Particle detectors and the zero mode of a quantum field

TL;DR

This paper investigates how the zero mode of a quantum field influences particle detector responses, showing it can be minimized through specific initial state tuning, with implications for various detector motions.

Contribution

It provides a detailed analysis of the zero mode effects on particle detectors, including methods to suppress these effects in different scenarios.

Findings

Zero mode impact is nonvanishing but can be negligible in certain limits.

Tuning the initial state of the zero mode can suppress its effects for derivative-coupling detectors.
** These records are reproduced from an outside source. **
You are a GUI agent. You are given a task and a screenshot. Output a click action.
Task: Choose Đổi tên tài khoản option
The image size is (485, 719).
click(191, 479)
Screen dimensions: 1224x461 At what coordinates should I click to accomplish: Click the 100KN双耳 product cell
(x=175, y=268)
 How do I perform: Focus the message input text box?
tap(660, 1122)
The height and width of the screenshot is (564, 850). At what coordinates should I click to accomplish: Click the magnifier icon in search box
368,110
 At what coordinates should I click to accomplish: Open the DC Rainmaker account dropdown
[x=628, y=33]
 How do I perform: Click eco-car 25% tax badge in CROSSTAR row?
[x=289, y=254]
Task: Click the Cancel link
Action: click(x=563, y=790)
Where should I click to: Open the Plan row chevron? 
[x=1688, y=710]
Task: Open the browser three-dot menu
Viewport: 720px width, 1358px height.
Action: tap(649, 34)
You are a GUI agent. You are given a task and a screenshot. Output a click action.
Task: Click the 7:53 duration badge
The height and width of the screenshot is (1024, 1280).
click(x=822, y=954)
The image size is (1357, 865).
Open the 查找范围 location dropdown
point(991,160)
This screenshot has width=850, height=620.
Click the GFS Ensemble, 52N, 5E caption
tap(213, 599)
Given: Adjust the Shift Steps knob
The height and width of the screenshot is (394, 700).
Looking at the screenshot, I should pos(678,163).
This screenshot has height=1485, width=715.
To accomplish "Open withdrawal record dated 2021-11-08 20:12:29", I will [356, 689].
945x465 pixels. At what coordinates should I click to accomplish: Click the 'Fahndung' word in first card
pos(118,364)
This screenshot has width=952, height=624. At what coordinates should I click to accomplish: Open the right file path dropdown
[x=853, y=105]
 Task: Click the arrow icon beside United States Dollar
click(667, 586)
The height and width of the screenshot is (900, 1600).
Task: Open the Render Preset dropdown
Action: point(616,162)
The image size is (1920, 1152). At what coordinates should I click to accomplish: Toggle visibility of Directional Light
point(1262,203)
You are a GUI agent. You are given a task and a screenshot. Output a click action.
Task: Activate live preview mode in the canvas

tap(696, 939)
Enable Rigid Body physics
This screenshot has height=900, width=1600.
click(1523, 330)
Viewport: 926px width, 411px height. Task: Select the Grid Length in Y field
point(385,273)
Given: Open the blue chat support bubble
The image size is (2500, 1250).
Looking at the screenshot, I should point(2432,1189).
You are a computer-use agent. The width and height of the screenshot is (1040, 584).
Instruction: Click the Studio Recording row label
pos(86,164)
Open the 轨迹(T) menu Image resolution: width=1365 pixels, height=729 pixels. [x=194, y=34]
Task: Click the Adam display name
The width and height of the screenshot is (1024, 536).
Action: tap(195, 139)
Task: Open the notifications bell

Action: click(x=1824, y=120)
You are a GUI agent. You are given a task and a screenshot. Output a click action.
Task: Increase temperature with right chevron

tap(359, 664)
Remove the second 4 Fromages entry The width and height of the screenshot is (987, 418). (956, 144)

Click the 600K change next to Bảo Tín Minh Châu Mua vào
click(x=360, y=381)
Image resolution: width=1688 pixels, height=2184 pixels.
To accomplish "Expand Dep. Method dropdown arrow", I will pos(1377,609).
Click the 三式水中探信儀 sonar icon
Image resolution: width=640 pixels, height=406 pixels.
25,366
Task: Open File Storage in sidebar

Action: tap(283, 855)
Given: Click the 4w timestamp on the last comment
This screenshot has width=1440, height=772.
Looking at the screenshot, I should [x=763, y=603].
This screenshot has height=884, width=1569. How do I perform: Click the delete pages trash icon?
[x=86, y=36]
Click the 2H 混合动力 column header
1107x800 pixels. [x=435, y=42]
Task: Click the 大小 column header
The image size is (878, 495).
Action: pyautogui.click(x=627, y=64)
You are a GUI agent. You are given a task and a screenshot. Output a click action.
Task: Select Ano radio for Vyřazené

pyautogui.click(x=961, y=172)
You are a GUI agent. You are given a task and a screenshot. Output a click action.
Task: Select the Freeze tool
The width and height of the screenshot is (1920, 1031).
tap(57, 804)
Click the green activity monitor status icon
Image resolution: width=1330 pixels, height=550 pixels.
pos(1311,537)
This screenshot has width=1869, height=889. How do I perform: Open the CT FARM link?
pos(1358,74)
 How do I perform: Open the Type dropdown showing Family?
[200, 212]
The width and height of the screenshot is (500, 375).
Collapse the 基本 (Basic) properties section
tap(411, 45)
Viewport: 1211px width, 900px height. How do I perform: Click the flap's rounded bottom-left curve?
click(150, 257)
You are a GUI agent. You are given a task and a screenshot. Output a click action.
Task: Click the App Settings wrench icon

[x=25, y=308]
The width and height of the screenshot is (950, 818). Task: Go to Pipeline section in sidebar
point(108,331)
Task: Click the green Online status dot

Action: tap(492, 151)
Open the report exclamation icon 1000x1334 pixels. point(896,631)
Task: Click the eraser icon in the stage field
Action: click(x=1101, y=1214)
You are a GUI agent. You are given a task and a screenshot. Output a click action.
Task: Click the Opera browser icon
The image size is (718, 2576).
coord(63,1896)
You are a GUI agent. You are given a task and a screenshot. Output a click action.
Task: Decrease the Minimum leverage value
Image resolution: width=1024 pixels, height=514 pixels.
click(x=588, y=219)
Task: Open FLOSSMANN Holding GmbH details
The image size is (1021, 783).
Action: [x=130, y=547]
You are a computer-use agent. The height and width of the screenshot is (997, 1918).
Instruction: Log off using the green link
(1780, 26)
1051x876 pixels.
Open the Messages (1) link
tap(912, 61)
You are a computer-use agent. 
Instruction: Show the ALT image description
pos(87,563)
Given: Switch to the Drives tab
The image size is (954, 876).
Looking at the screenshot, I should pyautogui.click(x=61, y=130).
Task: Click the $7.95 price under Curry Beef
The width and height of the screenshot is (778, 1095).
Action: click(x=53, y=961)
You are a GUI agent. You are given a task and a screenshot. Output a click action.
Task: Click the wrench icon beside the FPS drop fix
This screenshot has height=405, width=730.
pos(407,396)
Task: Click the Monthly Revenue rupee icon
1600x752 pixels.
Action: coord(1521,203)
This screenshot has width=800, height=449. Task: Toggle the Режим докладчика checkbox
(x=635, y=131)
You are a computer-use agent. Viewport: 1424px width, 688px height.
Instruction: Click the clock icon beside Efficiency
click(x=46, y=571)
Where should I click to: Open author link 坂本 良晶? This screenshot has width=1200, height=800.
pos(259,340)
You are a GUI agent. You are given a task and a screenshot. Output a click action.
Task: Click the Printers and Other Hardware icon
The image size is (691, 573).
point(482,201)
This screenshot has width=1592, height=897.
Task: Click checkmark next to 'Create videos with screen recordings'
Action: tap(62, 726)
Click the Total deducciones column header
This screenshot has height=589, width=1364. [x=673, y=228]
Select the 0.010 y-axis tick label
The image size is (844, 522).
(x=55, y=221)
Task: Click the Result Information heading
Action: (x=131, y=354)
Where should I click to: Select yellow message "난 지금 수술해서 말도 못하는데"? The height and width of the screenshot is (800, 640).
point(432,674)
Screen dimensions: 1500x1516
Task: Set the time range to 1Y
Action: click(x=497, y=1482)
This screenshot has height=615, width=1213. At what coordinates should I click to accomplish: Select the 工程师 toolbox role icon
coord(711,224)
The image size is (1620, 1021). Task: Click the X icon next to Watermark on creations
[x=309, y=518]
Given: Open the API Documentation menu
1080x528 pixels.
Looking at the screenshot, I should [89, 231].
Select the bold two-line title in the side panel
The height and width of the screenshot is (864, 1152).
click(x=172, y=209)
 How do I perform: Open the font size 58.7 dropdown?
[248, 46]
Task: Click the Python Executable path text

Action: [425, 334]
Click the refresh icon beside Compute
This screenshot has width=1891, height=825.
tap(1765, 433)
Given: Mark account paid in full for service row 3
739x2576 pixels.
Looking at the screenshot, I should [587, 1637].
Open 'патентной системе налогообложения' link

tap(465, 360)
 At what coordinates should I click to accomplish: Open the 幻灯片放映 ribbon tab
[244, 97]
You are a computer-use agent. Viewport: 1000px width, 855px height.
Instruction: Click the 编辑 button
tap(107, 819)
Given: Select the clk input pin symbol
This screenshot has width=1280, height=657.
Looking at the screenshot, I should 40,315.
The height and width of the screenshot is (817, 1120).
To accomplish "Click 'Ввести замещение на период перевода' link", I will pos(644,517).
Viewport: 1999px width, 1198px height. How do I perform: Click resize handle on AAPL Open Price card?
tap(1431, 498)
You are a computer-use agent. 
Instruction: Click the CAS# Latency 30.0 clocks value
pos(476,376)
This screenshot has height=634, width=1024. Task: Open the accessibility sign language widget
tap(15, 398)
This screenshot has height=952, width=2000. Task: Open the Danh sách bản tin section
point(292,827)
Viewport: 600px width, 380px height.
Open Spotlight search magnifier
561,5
Regularity of the ultrarelativistic limit is demonstrated for inertial detectors with arbitrary velocity.

Abstract

We study the impact of the zero-mode of a quantum field on the evolution of a particle detector. For a massless scalar field in a periodic cavity, we show that the impact of the zero mode on the Unruh-DeWitt detector and its derivative-coupling generalisation is necessarily nonvanishing but can be made negligible in some limits, including those commonly occurring in non-relativistic quantum optics. For the derivative-coupling detector this can be accomplished by just tuning the zero mode's initial state, but the standard Unruh-DeWitt detector requires a more subtle and careful tuning. Applications include an inertial detector with arbitrary velocity, where we demonstrate the regularity of the ultrarelativistic limit, and a detector with uniform acceleration.